Set tasks:
• A. Decide whether each statement agrees with the thread on scipy.optimize.minimize: (i) the run with the default method reports zero iterations; (ii) the Nelder-Mead run reports 63 function evaluations; (iii) the reply describes the function as differentiable everywhere. For each, answer yes or no and quote the words of the thread that decide it.
• B. Return, word for word, the passage of the thread on scipy.optimize.minimize starting with "from skyfield.api import" and going on through "x_init, args=(1, 1))".

Document extract:
==========

Why does scipy.optimize.minimize (default) report success without moving with Skyfield?

scipy.optimize.minimize using default method is returning the initial value as the result, without any error or warning messages. While using the Nelder-Mead method as suggested by this answer solves the problem, I would like to understand:

Why does the default method returns the wrong answer without warning the starting point as the answer - and is there a way I can protect against "wrong answer without warning" avoid this behavior in this case?

Note, the function separation uses the python package Skyfield to generate the values to be minimized which is not guaranteed smooth, which may be why Simplex is better here.


test result: [ 2.14159739] 'correct': 2.14159265359 initial: 0.0

default result: [ 10000.] 'correct': 13054 initial: 10000

Nelder-Mead result: [ 13053.81011963] 'correct': 13054 initial: 10000

   status: 0
  success: True
     njev: 1
     nfev: 3
 hess_inv: array([[1]])
      fun: 1694.98753895812
        x: array([ 10000.])
  message: 'Optimization terminated successfully.'
      jac: array([ 0.])
      nit: 0

FULL OUTPUT using Nelder-Mead METHOD:
  status: 0
    nfev: 63
 success: True
     fun: 3.2179306044608054
       x: array([ 13053.81011963])
 message: 'Optimization terminated successfully.'
     nit: 28

Here is the full script:

def g(x, a, b):
    return np.cos(a*x + b)

def separation(seconds, lat, lon):
    lat, lon, seconds = float(lat), float(lon), float(seconds) # necessary it seems
    place = earth.topos(lat, lon)
    jd = JulianDate(utc=(2016, 3, 9, 0, 0, seconds))
    mpos = place.at(jd).observe(moon).apparent().position.km
    spos = place.at(jd).observe(sun).apparent().position.km
    mlen = np.sqrt((mpos**2).sum())
    slen = np.sqrt((spos**2).sum())
    sepa = ((3600.*180./np.pi) *
            np.arccos(np.dot(mpos, spos)/(mlen*slen)))
    return sepa

from skyfield.api import load, now, JulianDate
import numpy as np
from scipy.optimize import minimize

data = load('de421.bsp')

sun   = data['sun']
earth = data['earth']
moon  = data['moon']

x_init = 0.0
out_g = minimize(g, x_init, args=(1, 1))
print "test result: ", out_g.x, "'correct': ", np.pi-1, "initial: ", x_init    # gives right answer

sec_init = 10000
out_s_def = minimize(separation, sec_init, args=(32.5, 215.1))
print "default result: ", out_s_def.x, "'correct': ", 13054, "initial: ", sec_init

sec_init = 10000
out_s_NM = minimize(separation, sec_init, args=(32.5, 215.1),
                 method = "Nelder-Mead")
print "Nelder-Mead result: ", out_s_NM.x, "'correct': ", 13054, "initial: ", sec_init

print ""
print out_s_def
print ""
print "FULL OUTPUT using Nelder-Mead METHOD:"
print out_s_NM
2 Answers


Your function is piecewise constant (has small-scale "staircase" pattern). It is not everywhere differentiable.

The gradient of the function at the initial guess is zero.

==========

(Stored records)
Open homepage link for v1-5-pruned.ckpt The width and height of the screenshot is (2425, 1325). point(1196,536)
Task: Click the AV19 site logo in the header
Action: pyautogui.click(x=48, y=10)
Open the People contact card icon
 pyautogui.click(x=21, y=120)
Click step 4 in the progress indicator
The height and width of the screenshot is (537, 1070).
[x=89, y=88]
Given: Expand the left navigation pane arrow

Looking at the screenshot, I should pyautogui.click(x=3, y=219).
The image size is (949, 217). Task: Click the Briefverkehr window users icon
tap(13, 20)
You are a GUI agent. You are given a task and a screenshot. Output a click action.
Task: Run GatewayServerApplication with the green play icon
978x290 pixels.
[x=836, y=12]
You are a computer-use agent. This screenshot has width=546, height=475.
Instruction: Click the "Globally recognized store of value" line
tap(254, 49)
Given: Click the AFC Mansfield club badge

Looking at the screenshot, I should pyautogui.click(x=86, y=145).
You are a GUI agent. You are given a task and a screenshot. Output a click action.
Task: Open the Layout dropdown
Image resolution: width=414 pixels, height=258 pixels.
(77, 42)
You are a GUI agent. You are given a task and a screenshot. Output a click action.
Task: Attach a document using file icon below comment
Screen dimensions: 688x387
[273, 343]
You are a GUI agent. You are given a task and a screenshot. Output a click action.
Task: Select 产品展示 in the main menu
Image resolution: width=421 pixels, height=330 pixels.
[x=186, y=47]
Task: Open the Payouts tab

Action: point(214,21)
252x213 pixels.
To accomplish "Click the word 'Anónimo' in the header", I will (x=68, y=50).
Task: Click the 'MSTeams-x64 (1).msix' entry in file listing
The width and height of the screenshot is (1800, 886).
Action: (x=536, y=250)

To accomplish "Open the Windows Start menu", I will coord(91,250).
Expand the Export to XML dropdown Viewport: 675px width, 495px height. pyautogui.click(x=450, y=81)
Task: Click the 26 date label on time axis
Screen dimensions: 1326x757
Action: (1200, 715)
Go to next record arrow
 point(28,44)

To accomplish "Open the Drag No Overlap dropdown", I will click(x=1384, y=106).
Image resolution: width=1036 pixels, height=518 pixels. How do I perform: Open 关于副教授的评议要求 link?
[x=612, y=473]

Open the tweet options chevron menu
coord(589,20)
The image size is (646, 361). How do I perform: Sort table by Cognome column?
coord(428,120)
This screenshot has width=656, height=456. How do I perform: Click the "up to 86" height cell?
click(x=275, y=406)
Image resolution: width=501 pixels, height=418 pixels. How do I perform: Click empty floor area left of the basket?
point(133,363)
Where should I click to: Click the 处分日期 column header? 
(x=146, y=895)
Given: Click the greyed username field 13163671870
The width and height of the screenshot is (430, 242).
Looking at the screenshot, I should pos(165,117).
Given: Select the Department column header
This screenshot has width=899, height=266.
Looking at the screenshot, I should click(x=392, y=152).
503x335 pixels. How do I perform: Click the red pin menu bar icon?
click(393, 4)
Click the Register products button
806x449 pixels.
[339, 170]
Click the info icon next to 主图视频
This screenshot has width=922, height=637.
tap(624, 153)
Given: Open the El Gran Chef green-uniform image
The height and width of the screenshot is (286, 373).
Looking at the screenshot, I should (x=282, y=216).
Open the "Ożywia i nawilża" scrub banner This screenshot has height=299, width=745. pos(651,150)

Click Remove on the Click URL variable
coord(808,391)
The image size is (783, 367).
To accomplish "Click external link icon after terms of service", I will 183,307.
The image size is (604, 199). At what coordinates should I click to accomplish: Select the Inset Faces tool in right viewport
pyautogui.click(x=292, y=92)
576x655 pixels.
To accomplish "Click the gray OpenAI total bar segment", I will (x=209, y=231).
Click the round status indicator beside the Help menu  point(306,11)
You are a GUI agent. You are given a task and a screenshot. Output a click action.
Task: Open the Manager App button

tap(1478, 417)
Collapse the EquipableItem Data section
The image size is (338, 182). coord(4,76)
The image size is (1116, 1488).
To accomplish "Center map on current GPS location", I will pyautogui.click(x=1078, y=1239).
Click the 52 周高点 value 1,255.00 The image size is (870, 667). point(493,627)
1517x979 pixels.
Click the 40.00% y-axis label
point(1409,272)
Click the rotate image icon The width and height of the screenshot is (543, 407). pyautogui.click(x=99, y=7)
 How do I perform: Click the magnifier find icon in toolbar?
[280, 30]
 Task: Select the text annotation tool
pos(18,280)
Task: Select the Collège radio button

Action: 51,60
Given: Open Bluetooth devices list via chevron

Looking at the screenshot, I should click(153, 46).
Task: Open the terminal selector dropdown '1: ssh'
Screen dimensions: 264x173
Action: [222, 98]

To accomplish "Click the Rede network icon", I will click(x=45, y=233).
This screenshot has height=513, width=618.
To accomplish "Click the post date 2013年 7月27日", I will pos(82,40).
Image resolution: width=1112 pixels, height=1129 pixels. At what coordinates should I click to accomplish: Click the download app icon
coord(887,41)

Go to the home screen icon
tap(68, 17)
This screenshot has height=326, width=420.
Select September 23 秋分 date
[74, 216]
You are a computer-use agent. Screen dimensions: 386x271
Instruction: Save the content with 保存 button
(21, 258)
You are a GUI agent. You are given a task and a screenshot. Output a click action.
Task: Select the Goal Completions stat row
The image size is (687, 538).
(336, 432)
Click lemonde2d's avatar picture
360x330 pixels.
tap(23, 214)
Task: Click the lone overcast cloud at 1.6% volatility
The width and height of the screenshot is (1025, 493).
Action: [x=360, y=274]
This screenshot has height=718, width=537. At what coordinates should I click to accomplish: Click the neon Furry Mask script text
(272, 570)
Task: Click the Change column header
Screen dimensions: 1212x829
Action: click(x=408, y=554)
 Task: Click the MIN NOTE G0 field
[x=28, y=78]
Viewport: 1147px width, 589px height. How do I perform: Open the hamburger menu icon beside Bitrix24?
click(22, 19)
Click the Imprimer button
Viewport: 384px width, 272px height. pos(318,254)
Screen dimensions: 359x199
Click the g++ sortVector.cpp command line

==========

Expected outputs:
• A.
(i) Yes: "nit: 0"
(ii) Yes: "nfev: 63"
(iii) No: "It is not everywhere differentiable."

• B.
from skyfield.api import load, now, JulianDate
import numpy as np
from scipy.optimize import minimize

data = load('de421.bsp')

sun   = data['sun']
earth = data['earth']
moon  = data['moon']

x_init = 0.0
out_g = minimize(g, x_init, args=(1, 1))